--- start of MATERIAL FOR THE TASK ---
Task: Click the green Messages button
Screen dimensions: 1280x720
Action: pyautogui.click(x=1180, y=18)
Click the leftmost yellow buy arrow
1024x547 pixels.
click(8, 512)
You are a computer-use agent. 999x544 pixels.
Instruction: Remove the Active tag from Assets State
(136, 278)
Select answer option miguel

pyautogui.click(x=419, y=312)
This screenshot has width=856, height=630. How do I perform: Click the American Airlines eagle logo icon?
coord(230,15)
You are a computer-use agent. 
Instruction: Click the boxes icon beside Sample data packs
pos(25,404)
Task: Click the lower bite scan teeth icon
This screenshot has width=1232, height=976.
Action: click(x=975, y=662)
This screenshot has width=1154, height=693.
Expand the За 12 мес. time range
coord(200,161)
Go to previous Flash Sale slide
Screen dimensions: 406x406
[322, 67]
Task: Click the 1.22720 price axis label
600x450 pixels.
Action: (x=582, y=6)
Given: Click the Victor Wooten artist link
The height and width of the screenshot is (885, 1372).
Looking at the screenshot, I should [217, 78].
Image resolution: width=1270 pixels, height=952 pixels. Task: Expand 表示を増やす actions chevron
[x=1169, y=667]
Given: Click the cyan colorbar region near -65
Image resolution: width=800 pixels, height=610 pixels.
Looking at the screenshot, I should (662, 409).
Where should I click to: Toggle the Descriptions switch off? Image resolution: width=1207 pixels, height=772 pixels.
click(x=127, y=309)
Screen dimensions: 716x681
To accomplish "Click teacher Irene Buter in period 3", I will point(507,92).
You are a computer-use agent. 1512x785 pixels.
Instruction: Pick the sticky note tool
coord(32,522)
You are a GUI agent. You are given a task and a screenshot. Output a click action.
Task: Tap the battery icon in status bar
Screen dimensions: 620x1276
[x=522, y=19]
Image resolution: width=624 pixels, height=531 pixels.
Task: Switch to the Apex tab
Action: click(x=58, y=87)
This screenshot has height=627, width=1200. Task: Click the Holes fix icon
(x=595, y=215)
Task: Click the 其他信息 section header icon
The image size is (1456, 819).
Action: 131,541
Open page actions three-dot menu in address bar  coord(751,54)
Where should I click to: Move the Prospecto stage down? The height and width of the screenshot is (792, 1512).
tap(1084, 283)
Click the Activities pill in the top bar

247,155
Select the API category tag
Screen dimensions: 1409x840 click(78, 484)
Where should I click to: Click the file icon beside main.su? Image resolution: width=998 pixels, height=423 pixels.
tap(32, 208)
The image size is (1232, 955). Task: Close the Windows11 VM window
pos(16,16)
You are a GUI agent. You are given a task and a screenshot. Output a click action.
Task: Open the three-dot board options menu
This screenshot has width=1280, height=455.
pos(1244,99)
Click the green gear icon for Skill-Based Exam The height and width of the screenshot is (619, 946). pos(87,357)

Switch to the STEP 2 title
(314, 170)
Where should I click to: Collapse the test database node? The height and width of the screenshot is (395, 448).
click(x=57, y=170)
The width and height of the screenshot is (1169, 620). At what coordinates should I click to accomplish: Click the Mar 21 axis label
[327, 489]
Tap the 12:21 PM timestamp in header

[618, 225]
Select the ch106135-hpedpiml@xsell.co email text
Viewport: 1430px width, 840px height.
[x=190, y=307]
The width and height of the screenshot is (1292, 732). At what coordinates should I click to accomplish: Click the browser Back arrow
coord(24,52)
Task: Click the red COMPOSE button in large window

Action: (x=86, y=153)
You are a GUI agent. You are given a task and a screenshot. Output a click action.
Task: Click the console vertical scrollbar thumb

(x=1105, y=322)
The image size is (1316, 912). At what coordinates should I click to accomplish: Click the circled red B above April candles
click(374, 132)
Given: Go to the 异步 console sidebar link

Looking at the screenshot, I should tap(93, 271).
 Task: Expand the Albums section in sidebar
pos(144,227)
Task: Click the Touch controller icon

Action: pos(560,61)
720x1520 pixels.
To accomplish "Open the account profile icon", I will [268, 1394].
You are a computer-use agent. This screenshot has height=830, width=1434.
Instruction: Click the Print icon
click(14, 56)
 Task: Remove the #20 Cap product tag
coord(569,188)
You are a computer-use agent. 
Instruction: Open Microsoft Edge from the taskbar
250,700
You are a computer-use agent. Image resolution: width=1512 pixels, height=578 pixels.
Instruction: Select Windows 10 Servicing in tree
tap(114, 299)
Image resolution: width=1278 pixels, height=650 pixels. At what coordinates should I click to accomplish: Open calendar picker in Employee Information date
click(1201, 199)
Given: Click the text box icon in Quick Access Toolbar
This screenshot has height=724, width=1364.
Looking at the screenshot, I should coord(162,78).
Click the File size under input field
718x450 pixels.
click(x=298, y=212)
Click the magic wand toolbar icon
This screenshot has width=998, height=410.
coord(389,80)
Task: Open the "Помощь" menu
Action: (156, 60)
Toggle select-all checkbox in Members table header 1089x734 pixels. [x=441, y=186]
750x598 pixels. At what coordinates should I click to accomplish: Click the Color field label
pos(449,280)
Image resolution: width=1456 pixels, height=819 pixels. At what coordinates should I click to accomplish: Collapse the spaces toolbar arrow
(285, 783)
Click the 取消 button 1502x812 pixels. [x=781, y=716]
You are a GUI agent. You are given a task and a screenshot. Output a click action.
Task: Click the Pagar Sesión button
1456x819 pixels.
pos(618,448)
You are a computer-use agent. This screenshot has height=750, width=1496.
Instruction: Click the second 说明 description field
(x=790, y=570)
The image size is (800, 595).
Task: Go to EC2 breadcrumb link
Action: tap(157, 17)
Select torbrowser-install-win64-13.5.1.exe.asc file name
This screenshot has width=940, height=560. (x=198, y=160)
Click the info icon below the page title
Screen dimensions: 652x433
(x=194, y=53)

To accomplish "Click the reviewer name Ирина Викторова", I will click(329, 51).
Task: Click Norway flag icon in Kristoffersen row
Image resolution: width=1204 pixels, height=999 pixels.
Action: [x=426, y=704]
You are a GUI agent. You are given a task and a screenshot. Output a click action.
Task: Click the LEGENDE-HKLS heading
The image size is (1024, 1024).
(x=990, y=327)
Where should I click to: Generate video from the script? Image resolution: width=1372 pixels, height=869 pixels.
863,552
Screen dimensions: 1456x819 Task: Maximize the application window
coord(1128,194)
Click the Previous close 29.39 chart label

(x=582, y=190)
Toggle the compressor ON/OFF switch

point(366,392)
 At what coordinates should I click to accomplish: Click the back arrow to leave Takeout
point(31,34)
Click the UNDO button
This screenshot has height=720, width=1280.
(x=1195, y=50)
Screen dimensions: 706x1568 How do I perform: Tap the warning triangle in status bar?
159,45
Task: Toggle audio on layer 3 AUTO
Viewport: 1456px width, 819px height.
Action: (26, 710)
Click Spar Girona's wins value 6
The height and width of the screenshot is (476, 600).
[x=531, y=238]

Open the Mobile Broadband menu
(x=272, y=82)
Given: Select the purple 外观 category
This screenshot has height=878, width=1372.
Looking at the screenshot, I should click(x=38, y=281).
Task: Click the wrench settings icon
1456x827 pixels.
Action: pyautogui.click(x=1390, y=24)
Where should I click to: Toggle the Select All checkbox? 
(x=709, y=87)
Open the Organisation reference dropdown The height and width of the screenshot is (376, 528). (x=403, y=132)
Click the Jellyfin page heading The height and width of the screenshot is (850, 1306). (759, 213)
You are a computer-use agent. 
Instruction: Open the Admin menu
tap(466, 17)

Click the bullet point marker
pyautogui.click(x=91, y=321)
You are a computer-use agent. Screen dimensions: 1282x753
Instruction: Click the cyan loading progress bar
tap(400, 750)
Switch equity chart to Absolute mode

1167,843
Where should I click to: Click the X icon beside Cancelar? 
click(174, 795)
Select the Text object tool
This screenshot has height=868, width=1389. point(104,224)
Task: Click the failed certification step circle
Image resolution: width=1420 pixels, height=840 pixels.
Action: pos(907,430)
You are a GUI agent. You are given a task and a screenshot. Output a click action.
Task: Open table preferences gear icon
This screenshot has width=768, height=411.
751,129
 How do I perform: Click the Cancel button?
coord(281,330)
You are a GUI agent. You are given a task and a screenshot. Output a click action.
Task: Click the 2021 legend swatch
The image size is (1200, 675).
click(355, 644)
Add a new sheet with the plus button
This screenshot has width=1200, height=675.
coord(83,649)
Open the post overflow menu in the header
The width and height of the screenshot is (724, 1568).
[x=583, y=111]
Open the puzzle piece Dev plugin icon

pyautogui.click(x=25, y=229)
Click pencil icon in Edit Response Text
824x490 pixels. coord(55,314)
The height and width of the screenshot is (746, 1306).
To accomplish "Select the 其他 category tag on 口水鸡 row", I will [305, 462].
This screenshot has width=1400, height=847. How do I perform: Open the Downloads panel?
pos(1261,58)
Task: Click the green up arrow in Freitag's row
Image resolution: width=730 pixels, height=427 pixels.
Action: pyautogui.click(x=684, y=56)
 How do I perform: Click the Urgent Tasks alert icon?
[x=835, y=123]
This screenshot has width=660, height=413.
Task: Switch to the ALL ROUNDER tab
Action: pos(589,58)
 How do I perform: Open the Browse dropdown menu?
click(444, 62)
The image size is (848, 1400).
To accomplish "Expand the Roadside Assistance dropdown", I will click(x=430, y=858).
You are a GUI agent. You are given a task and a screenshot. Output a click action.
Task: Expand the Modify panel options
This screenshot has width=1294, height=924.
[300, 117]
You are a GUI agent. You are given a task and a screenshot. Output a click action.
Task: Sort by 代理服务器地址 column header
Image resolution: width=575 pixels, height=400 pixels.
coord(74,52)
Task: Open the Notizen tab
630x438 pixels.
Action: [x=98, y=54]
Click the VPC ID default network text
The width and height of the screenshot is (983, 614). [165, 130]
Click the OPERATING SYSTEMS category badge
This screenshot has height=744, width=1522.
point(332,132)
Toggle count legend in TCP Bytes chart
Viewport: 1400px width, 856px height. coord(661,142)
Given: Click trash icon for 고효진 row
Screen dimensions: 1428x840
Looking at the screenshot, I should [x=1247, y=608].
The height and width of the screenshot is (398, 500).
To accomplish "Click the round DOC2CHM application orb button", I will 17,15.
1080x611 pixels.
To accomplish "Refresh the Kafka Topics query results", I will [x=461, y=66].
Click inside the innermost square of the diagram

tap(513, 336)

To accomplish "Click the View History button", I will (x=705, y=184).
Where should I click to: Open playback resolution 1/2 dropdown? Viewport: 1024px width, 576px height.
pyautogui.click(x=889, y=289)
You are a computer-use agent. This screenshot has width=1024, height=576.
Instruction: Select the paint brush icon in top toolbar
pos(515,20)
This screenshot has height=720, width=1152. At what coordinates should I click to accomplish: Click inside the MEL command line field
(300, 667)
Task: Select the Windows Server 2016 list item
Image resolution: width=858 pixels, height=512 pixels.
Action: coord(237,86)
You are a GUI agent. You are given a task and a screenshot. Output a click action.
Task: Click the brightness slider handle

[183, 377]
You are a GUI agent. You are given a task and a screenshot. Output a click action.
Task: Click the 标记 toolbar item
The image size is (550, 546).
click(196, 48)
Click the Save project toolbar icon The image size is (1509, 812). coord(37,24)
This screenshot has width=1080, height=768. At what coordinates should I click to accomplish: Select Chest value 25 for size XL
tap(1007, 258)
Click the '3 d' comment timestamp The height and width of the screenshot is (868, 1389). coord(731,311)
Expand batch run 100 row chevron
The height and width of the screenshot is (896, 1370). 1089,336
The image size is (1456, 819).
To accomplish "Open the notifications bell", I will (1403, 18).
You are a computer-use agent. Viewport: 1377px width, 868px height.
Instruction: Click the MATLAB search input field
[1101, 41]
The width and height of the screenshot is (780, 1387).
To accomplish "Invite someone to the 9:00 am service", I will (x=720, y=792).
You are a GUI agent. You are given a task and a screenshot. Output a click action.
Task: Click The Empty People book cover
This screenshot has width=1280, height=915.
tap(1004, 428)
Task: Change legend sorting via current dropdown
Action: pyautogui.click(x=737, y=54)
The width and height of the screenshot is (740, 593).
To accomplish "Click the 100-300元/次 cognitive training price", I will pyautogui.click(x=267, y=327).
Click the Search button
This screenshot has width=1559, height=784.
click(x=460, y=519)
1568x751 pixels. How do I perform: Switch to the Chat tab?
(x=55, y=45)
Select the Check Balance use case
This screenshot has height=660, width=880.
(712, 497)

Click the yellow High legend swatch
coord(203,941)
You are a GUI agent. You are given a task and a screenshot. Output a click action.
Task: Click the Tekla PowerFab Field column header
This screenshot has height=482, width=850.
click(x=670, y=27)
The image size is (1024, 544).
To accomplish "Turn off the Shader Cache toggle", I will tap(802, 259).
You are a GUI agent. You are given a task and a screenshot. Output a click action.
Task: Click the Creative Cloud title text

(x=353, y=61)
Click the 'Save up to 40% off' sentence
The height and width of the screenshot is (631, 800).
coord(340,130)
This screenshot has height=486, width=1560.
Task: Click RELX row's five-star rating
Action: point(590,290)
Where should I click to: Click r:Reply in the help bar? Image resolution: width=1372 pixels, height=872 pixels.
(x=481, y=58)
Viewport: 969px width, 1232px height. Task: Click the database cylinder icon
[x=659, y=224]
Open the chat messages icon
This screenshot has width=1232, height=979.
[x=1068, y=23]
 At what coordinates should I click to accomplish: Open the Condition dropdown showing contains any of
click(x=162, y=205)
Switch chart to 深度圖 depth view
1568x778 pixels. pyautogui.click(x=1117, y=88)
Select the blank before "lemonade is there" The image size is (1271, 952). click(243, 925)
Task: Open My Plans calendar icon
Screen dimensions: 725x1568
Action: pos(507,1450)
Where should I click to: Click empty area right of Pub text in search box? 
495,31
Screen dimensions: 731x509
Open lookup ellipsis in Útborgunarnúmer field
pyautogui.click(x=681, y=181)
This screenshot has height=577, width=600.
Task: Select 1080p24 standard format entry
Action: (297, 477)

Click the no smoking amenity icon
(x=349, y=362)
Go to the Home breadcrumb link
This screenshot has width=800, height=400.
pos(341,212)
--- end of MATERIAL FOR THE TASK ---
- _DESCRIPTION OF THE TASK_: Repeat, word for word, everything from the line containing "Where should I click to: Collapse" down to the line containing "Toggle select-all checkbox" in the data above.

- _OUTPUT_:
Where should I click to: Collapse the test database node? The height and width of the screenshot is (395, 448).
click(x=57, y=170)
The width and height of the screenshot is (1169, 620). At what coordinates should I click to accomplish: Click the Mar 21 axis label
[327, 489]
Tap the 12:21 PM timestamp in header

[618, 225]
Select the ch106135-hpedpiml@xsell.co email text
Viewport: 1430px width, 840px height.
[x=190, y=307]
The width and height of the screenshot is (1292, 732). At what coordinates should I click to accomplish: Click the browser Back arrow
coord(24,52)
Task: Click the red COMPOSE button in large window

Action: (x=86, y=153)
You are a GUI agent. You are given a task and a screenshot. Output a click action.
Task: Click the console vertical scrollbar thumb

(x=1105, y=322)
The image size is (1316, 912). At what coordinates should I click to accomplish: Click the circled red B above April candles
click(374, 132)
Given: Go to the 异步 console sidebar link

Looking at the screenshot, I should tap(93, 271).
 Task: Expand the Albums section in sidebar
pos(144,227)
Task: Click the Touch controller icon

Action: pos(560,61)
720x1520 pixels.
To accomplish "Open the account profile icon", I will [268, 1394].
You are a computer-use agent. This screenshot has height=830, width=1434.
Instruction: Click the Print icon
click(14, 56)
 Task: Remove the #20 Cap product tag
coord(569,188)
You are a computer-use agent. 
Instruction: Open Microsoft Edge from the taskbar
250,700
You are a computer-use agent. Image resolution: width=1512 pixels, height=578 pixels.
Instruction: Select Windows 10 Servicing in tree
tap(114, 299)
Image resolution: width=1278 pixels, height=650 pixels. At what coordinates should I click to accomplish: Open calendar picker in Employee Information date
click(1201, 199)
Given: Click the text box icon in Quick Access Toolbar
This screenshot has height=724, width=1364.
Looking at the screenshot, I should coord(162,78).
Click the File size under input field
718x450 pixels.
click(x=298, y=212)
Click the magic wand toolbar icon
This screenshot has width=998, height=410.
coord(389,80)
Task: Open the "Помощь" menu
Action: (156, 60)
Toggle select-all checkbox in Members table header 1089x734 pixels. [x=441, y=186]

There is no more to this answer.